Despite this, only a third of organisations are using valid assessment methods to identify HiPo talent and almost half lack any systematic process for identifying and developing these candidates.

By using objective data and rethinking HiPo programmes, the success of these initiatives can be improved by a factor of 11. Organisations need to collect data which indicates if:

  • An employee will rise to a senior position,
  • They will be effective when they get there, and
  • They will still be with the organisation when they reach this level.

Secure engagement and the potential to stay

Flight risk is a key factor that many organisations don't address. Our research shows that less than half of HiPo employees are highly engaged with their employers. They don't see their current employer as the place to realise their career ambitions and don't buy into the organisation's objectives. Yet, those who are engaged are more than twice as likely to stay so not taking employee engagement into account when you set up a HiPo programmes is another factor that undermines how successful it is.

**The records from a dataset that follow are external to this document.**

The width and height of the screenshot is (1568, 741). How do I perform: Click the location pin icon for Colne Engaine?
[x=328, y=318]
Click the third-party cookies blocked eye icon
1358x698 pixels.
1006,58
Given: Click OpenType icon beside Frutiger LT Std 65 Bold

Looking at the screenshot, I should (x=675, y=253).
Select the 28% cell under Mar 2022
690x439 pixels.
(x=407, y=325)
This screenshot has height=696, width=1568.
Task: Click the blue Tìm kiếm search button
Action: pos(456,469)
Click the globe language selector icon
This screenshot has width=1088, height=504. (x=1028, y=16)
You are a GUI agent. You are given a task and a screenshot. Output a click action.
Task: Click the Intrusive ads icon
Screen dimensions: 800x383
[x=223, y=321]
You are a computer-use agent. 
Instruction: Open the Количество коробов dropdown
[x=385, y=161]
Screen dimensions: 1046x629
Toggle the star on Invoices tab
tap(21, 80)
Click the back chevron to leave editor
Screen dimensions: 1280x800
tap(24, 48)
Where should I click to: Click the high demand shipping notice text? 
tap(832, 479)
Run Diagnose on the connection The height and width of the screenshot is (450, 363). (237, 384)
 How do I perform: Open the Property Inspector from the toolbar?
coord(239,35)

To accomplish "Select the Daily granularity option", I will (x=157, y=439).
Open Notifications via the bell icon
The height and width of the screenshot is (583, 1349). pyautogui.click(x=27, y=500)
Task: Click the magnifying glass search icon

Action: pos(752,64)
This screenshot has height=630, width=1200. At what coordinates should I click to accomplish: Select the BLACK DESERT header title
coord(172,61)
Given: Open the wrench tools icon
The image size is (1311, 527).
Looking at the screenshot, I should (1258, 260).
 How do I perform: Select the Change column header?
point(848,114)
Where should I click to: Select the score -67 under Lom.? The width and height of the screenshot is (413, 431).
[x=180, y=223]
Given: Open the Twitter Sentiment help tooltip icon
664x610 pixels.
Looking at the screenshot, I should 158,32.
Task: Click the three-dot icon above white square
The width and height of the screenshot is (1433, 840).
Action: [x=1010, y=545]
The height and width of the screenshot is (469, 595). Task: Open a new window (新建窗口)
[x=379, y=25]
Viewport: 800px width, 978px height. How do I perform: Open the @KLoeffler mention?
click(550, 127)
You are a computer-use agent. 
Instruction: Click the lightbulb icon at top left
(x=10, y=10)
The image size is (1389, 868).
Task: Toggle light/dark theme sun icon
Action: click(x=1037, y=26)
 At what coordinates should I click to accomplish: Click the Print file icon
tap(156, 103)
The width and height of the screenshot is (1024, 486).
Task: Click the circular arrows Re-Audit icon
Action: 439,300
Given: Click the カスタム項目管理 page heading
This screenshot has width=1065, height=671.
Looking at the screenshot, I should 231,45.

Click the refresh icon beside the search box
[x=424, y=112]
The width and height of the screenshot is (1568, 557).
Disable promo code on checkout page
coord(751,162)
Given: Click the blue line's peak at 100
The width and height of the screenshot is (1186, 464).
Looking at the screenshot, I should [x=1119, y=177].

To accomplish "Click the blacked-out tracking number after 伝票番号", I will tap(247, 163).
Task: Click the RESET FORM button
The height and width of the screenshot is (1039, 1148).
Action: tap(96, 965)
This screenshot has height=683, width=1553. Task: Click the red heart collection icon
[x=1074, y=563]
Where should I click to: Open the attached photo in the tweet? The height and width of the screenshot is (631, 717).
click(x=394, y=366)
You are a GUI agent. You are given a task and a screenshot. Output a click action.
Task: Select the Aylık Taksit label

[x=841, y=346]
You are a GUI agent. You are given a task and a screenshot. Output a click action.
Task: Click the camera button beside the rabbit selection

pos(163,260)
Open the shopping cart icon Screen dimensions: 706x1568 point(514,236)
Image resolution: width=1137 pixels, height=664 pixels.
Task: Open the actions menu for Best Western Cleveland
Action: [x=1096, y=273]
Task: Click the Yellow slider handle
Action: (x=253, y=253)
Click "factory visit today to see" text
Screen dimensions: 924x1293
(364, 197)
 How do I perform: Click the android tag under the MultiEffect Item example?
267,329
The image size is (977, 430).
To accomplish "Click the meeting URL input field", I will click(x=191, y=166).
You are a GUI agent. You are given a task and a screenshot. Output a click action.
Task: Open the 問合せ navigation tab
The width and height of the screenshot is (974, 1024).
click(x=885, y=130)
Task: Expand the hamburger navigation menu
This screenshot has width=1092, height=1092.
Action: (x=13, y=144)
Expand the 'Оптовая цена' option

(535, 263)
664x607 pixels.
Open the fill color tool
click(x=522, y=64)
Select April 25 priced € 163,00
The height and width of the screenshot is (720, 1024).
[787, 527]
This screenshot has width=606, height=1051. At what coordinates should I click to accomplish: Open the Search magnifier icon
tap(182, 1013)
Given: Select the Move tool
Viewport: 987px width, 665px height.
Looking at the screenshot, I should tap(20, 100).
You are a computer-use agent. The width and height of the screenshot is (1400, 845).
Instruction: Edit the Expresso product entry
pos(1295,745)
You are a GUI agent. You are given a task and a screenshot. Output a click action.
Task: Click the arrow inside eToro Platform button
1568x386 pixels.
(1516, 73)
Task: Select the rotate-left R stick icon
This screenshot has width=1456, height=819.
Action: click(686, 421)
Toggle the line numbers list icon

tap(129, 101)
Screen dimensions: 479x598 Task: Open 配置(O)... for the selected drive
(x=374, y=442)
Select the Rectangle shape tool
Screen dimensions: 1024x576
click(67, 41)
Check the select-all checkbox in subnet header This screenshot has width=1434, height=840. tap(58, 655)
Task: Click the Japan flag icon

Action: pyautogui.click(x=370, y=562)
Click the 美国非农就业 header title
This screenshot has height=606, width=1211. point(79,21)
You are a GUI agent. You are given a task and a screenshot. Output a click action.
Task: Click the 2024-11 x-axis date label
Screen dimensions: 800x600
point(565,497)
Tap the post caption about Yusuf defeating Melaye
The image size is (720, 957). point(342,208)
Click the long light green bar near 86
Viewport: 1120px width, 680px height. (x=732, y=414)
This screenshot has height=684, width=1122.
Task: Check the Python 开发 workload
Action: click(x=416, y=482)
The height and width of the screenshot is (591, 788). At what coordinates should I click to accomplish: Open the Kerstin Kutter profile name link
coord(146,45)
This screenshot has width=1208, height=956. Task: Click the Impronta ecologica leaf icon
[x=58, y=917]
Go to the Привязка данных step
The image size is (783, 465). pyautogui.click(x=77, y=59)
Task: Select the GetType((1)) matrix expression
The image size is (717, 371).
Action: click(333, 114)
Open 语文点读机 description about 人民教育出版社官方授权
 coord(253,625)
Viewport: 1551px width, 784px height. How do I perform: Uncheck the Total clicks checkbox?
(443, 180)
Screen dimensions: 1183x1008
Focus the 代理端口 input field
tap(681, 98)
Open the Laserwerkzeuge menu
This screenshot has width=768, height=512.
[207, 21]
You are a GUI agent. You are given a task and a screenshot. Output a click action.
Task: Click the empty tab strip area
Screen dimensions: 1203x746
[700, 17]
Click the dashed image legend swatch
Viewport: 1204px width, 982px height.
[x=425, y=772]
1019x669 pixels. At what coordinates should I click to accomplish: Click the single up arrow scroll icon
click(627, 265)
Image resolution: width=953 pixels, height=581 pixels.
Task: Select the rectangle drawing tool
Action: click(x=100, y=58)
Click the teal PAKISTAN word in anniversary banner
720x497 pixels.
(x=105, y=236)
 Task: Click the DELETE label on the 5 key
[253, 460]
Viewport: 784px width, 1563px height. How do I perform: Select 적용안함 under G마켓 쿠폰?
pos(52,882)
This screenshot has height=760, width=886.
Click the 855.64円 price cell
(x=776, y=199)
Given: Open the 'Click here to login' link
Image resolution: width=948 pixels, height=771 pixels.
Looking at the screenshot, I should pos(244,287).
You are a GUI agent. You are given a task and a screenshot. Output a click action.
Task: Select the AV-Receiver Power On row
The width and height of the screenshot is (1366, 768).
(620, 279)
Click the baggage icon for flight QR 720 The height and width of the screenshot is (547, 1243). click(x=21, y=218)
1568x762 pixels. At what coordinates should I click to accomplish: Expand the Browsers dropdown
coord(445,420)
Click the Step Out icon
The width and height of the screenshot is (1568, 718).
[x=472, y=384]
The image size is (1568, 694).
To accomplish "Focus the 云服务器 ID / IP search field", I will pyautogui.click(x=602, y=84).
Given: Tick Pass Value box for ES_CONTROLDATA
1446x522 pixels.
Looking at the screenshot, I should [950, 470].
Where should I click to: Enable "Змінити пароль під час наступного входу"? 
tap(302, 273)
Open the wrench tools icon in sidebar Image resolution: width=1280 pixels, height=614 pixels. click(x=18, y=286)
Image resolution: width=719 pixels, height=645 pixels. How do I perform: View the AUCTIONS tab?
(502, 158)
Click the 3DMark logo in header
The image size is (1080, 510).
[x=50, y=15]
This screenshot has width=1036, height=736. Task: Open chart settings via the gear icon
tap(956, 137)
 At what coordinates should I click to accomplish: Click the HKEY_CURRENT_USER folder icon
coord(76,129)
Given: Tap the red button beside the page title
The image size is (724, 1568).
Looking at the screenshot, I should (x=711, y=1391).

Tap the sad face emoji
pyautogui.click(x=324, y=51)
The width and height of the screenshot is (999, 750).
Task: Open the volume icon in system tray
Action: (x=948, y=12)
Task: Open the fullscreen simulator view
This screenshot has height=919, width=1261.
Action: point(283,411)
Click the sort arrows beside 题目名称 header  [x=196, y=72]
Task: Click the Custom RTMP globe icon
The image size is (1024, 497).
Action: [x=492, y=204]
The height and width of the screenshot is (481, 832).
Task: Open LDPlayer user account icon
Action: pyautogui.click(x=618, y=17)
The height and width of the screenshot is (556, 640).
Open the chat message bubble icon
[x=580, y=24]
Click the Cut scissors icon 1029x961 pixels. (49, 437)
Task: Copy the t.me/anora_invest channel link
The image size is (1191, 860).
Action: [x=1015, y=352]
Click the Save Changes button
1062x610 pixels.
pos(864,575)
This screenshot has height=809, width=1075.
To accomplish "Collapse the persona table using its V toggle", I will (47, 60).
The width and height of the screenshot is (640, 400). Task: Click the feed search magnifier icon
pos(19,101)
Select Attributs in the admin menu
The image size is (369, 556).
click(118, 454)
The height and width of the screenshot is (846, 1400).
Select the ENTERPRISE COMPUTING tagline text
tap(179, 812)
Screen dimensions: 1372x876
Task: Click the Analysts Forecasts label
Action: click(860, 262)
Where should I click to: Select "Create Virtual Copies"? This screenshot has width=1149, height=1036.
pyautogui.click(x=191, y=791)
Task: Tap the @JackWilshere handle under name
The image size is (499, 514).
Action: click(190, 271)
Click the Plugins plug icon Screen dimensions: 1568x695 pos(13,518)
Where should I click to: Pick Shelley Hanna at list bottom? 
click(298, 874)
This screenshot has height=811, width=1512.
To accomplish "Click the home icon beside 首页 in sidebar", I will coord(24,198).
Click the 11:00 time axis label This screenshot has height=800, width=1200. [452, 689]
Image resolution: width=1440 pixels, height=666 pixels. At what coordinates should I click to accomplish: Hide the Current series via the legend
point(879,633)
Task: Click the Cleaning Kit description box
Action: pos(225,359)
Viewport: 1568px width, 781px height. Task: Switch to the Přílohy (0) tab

HiPo values recognition but only one in nine organisations tell these individuals they're HiPo. While there may be cultural or other reasons to keep this confidential, not informing these candidates and celebrating their accomplishments is a lost opportunity to improve engagement.

Double up on success

The most apparent value of changing the odds of success for HiPo programmes is clear: better leaders and managers drive higher returns. The less obvious loss of value comes when the candidates with low engagement benefit from these programmes and then leave for a rival firm, developing your competitors' talent pipeline.

Surfacing talent in organisations' talent management strategies has to shift from an art to a science if organisations are going to see ROI from these programmes. The choice is simple: better leaders building stronger organisational performance versus a failure to deliver those leaders resulting in poorer organisational performance.

This article first appeared on HR Pulse.